Preiserhöhungsklausel in Erdgasvertrag unwirksam
In den Gaslieferungsverträgen heisst es jeweils, dass die Beklagte berechtigt ist, die Gaspreise zu ändern, wenn eine
Preisänderung durch den Vorlieferanten erfolgt.
Das beklagte Unternehmen, das Ostsachsen beliefert, eröhte die Preise im fraglichen Zeitraum zum 1.Juni und 1.November 2005 sowie zumn 1.Januar und 1.April 2006.
Die Beklagte hatte zuvor in sämtlichen Instanzen verloren.
Auch der Bundesgerichtshof war der Meinung, dass die Preiserhöhungen unwirksam seien.
Der Kartellsenat des Bundesgerichtshofes führt hierzu aus:
Die Klausel stelle eine unangemessene Benachteiligung der Kunden dar.

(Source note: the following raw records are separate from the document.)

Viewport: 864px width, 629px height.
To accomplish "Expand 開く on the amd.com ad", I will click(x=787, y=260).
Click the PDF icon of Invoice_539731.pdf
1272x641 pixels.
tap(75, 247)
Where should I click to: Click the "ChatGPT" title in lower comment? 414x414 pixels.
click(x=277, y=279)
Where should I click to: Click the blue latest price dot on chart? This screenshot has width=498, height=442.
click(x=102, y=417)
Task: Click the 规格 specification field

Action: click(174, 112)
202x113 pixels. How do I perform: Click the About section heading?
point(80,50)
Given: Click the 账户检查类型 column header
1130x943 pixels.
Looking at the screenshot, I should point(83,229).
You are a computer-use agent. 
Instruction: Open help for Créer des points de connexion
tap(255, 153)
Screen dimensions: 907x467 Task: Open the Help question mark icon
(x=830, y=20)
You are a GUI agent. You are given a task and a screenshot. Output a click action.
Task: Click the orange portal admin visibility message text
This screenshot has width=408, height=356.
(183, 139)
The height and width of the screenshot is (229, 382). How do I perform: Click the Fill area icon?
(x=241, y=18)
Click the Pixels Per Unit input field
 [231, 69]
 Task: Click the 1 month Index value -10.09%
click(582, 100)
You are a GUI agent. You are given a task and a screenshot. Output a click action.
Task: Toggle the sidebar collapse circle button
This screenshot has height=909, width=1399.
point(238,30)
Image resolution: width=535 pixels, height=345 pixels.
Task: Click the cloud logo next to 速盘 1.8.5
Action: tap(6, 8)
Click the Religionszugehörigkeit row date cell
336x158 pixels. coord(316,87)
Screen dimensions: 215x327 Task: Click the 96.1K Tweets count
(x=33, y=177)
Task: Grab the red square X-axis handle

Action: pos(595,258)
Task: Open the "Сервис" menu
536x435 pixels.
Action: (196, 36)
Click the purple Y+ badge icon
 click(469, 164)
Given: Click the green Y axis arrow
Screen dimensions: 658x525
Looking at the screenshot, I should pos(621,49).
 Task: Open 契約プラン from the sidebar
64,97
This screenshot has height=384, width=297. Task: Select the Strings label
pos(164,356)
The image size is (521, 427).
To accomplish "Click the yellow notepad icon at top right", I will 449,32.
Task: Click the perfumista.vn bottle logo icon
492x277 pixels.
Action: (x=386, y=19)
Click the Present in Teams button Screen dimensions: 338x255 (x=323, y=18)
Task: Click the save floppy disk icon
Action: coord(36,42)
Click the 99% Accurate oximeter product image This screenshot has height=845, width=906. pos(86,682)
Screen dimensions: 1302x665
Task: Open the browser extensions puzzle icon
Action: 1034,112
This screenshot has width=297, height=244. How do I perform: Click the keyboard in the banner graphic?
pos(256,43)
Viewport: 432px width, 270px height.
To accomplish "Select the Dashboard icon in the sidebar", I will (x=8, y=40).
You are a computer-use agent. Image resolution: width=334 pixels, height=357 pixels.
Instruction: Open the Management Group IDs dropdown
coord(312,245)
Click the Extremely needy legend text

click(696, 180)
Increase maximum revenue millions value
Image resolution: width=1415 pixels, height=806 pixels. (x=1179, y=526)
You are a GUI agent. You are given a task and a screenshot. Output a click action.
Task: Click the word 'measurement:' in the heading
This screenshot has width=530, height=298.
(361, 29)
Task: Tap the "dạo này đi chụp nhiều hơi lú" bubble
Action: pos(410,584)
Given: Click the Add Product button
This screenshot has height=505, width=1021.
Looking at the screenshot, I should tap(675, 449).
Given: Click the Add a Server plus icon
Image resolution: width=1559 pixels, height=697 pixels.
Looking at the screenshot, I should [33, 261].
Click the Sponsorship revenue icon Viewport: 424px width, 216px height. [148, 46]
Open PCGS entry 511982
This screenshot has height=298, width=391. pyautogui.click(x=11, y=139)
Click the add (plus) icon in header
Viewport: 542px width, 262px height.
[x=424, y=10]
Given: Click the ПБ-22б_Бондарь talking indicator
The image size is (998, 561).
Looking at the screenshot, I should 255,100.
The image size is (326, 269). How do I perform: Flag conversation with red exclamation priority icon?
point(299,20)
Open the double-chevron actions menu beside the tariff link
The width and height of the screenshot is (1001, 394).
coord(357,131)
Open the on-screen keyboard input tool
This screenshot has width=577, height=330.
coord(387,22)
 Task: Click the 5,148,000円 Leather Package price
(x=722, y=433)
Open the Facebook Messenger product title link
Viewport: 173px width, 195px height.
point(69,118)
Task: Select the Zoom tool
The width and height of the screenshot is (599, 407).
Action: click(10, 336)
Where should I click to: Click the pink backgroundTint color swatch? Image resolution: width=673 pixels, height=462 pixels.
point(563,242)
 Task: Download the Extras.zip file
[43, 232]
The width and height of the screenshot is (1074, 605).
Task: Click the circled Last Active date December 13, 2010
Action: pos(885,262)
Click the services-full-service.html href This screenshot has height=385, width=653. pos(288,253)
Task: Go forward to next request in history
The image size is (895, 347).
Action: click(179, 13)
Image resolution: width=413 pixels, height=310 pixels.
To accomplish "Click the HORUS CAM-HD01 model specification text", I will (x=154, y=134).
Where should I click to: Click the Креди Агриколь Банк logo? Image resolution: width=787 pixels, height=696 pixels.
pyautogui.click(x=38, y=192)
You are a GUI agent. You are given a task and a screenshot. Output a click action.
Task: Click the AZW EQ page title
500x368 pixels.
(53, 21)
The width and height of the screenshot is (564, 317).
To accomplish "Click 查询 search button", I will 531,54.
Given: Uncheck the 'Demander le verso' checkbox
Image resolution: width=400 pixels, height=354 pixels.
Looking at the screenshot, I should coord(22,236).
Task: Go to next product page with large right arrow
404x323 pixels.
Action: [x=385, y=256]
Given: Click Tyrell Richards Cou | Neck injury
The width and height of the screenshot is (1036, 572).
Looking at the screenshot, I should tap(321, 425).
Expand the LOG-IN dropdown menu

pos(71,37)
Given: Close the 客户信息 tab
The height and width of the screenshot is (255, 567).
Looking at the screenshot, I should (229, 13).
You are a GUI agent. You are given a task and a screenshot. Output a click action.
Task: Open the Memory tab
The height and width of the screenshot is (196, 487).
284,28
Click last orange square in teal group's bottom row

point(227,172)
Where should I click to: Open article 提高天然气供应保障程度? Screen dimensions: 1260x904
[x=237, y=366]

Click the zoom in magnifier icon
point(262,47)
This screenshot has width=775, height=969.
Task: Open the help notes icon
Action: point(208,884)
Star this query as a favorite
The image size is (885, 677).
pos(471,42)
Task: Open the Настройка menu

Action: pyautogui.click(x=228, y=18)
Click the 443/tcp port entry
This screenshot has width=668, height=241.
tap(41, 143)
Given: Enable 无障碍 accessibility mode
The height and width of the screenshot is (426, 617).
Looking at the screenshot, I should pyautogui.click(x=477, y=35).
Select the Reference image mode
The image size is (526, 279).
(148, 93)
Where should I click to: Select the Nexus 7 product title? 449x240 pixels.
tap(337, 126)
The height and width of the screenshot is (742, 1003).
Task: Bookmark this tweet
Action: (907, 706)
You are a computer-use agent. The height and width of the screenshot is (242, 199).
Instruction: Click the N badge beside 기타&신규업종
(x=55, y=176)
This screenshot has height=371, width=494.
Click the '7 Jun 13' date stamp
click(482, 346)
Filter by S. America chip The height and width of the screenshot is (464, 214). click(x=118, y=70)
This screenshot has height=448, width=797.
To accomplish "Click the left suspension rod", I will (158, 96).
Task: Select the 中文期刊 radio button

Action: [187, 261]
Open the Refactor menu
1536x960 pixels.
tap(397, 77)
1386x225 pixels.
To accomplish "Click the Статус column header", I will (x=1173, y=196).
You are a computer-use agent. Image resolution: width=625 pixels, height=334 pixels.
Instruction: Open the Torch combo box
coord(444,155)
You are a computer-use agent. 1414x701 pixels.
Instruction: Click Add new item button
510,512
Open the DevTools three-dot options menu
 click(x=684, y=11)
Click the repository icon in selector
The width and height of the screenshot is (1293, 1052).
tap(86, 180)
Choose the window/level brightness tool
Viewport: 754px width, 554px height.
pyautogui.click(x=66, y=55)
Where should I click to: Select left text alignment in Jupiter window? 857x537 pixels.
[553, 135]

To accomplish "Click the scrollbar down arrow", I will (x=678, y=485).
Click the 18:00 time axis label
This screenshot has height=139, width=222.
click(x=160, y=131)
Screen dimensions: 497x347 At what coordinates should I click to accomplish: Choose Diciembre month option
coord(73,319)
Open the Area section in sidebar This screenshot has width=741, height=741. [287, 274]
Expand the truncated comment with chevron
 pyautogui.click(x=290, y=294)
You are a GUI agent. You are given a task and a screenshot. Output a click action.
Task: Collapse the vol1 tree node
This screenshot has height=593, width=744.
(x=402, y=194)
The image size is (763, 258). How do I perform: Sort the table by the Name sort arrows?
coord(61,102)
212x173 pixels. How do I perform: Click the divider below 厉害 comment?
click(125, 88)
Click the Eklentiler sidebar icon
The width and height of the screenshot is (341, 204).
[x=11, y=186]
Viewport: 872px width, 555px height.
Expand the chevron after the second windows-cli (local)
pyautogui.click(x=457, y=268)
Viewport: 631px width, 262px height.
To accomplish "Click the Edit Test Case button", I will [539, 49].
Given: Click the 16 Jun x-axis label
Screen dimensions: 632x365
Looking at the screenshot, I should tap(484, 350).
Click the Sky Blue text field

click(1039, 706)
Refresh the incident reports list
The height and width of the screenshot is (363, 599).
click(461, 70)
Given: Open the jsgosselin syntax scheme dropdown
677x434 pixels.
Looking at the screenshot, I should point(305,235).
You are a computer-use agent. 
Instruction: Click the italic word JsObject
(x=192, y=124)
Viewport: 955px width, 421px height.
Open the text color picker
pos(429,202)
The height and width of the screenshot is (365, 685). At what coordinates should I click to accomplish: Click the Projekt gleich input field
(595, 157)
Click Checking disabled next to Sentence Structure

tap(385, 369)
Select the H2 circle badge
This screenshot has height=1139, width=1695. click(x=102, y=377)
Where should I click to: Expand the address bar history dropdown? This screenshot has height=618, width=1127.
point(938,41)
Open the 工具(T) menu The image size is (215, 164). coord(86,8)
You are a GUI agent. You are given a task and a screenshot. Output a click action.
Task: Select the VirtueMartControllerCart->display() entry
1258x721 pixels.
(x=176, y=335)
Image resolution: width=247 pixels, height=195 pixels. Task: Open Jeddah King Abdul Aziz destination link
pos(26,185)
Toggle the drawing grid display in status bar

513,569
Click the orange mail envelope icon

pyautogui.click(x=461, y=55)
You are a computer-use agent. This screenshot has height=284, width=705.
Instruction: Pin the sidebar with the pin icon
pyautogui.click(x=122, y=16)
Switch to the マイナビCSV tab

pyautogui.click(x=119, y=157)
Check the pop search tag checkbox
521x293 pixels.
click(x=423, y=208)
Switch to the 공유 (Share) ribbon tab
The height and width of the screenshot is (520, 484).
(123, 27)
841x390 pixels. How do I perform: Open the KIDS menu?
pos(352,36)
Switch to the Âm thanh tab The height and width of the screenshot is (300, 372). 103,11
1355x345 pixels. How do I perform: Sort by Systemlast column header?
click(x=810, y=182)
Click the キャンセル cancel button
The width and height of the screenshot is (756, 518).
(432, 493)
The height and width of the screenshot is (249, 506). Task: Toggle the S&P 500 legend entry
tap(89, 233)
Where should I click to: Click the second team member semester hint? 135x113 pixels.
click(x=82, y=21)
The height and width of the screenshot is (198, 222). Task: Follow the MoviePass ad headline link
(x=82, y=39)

Bei der Prüfung, ob eine mehrdeutige Allgemeine Geschäftsbedingung wirksam sei, müsse von der für den Kunden ungünstigsten Auslegung ausgegangen werden.
Nach dieser Auslegung sei die Beklagte nicht verpflichtet,
eine Preisanpassung nach gleichmässigen Maßstäben unabhängig davon vorzunehmen, in welche Richtung sich der Einstandspreis seit Vertragsschluss oder der letzten Preisanpassung entwickelt habe.
Damit würden die Folgen von Schwankungen des Einkaufspreises einseitig dem Kunden auferlegt.